Rice & Beetroot burgers
One of the best vegetarian burgers I've ever made: easy, nutritious and extremely delicious. Made with rice, beetroot, carrot and lots of love.
- 1 cup cooked brown rice
- 1/2 cup sesame seeds
- 1 carrot
- 1 beetroot
- olive oil
- 1 onion
- 2 garlic cloves
- salt, black pepper
- 1 cup oats
- fresh herbs (cilantro, parsley, basil…)
Cook the rice with plenty of water. Make more so you have some rice leftovers to use another day, if you want.
Grate the carrot and beetroot. Set aside.
Lightly toast the sesame seeds in a pan at low heat (no need to add oil).
Finely chop the onion and garlic. Set a pan to medium heat and drizzle some olive oil, sauté the onion for 2-3 mins, then add the garlic. Stir well and cook for another 2 mins. Add the carrot and beetroot, mix well and sauté for another 2 mins.
Turn off the heat and add the rice, sesame seeds, salt and pepper to the pan. Mix well.
Use a food processor to blend the oats into a flour consistency. Place in a large bowl.
Now ad all the ingredients that were in the pan to the food processor and blend until you have a creamy but chunky consistency. Add it to the bowl where the oats are.
Add the fresh herbs, chopped. Mix well and press the burger dough down to make it quite compact. Place the bowl in the fridge for at least 15 mins, this will make shaping the burgers easier.
Shape the burgers with your hands (you can make them wet with a little water first, this helps). Set a pan to medium heat with some olive oil, sauté on both sides until its golden brown onboth sides.
- Cooked burgers: in the fridge for up to 3 days.
- Uncooked burgers: you can freeze in a tray or freezer bag for up to 3 months. Unfreeze and sauté or bake them in the oven.
This is one of those winner recipes.
This November I planned to visit friends at Casa Cuadrau, up in the Pyrenees, for a week.
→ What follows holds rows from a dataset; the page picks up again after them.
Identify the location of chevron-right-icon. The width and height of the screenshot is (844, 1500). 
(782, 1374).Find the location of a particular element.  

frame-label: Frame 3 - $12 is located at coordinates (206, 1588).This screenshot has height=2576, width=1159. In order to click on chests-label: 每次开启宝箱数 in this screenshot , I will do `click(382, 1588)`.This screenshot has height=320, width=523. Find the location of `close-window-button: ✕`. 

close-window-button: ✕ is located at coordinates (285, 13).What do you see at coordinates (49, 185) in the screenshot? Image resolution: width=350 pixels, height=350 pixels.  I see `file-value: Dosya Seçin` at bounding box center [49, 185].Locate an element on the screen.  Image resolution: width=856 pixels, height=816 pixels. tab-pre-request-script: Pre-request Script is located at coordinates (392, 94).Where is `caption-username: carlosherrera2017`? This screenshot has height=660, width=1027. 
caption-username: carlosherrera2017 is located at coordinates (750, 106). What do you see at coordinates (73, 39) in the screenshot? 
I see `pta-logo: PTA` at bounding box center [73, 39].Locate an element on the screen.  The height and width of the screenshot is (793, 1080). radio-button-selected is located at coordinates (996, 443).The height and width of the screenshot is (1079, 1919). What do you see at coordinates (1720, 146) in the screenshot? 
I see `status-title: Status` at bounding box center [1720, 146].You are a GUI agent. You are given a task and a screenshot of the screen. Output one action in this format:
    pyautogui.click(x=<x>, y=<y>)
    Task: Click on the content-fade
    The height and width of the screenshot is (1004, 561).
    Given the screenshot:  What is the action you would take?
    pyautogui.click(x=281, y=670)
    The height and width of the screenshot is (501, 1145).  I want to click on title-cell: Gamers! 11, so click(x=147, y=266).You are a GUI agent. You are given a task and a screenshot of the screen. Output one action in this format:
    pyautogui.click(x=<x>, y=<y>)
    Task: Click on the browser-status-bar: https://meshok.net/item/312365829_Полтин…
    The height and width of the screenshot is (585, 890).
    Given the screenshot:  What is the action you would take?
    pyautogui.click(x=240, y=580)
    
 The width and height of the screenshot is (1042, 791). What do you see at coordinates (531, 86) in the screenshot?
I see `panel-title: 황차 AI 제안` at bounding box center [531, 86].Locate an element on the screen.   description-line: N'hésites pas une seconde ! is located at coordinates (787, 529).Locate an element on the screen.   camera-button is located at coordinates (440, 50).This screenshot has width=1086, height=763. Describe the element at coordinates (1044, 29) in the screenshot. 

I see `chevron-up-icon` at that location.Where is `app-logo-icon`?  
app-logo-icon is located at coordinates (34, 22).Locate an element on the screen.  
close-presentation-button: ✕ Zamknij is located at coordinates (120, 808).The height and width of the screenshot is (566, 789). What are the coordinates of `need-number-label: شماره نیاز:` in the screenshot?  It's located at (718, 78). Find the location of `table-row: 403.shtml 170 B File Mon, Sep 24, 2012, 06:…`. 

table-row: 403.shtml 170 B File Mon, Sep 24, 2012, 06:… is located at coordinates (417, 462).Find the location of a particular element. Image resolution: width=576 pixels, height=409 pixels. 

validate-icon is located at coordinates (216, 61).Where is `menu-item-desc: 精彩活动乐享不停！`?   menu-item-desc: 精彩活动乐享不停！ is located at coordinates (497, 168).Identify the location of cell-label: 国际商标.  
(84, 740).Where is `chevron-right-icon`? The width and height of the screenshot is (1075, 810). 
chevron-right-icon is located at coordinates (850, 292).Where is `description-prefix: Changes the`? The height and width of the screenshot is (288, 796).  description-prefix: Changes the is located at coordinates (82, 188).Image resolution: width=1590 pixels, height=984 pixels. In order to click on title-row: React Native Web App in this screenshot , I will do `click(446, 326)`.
As we drove there with the windows down, it already felt so good to breath in the fresh mountain air. We had just left the Catalan Pyrenees when we got a call from the same friends we were about to visit: they were calling to say that Aragón (the region we were driving into) had issued a new restriction: no leaving or entering the region for 15 days. Oh well, I guess we are “stuck” here for one more week.
How many times can you say that and not care or worry about having to be anywhere else? I was truly grateful for this freedom of time, freedom to spend more moments in this amazing place with this beautiful people I was about to see.
The days there were filled with sun, green, tea, good food and smiles. The Valley of Vió is tiny, but it has managed to attracts some of the biggest hearts I’ve ever met.
You have Judit, Jorge and Moskis, who run Casa Marina, the coziest and most welcoming B&B, located in Buerba village. Then you have Casa Petricor, just at the entrance of Vió village, and the three beautiful hosts: Gemma, Maria José and Loyola – they are equally kind, adventurous and funny. Jesús and Dorita are the oldest and most tenured habitants of the village – orange, pink and yellow flowers grow outside their house, just across from their rich living vegetable garden. And if you keep walking down the Calle Única (only street) you will find yourself standing in front of Casa Cuadrau. This is where Katya, Dani and Uma live (and Sarita now too!) – this is also the place I called home last year. And if we’re honest, I still do. With time, I notice more and more how it becomes harder to call one place “home”. Every person I meet, bond with and come to love, somehow becomes a home.
Home is where the heart is. I always loved this saying, and I only started to really understand what it means the last few years, as I noticed how the people I connected with, in some wonderful and inexplicable way, have become walking living homes. They are a refuge, a safe place, a space where I can simply… be.
I truly enjoyed the time I spent there. We all love eating, food takes a new meaning, and it becomes not only a source of goodness for our bellies, but of happiness for our souls too.
These beautiful burgers were one of the recipes we enjoyed during our time there. As I was browsing Elka Mocker‘s Ama Come Vive Brilla book, I stumbled upon these beauties and realised that… we had all the ingredients! The next day, we made them. We loved them. And therefore I’m sharing the recipe with you.
If you try making them at home, I’d love to hear what you thought – if you made any changes, who you enjoyed them with or if your soul shined a little brighter after eating them!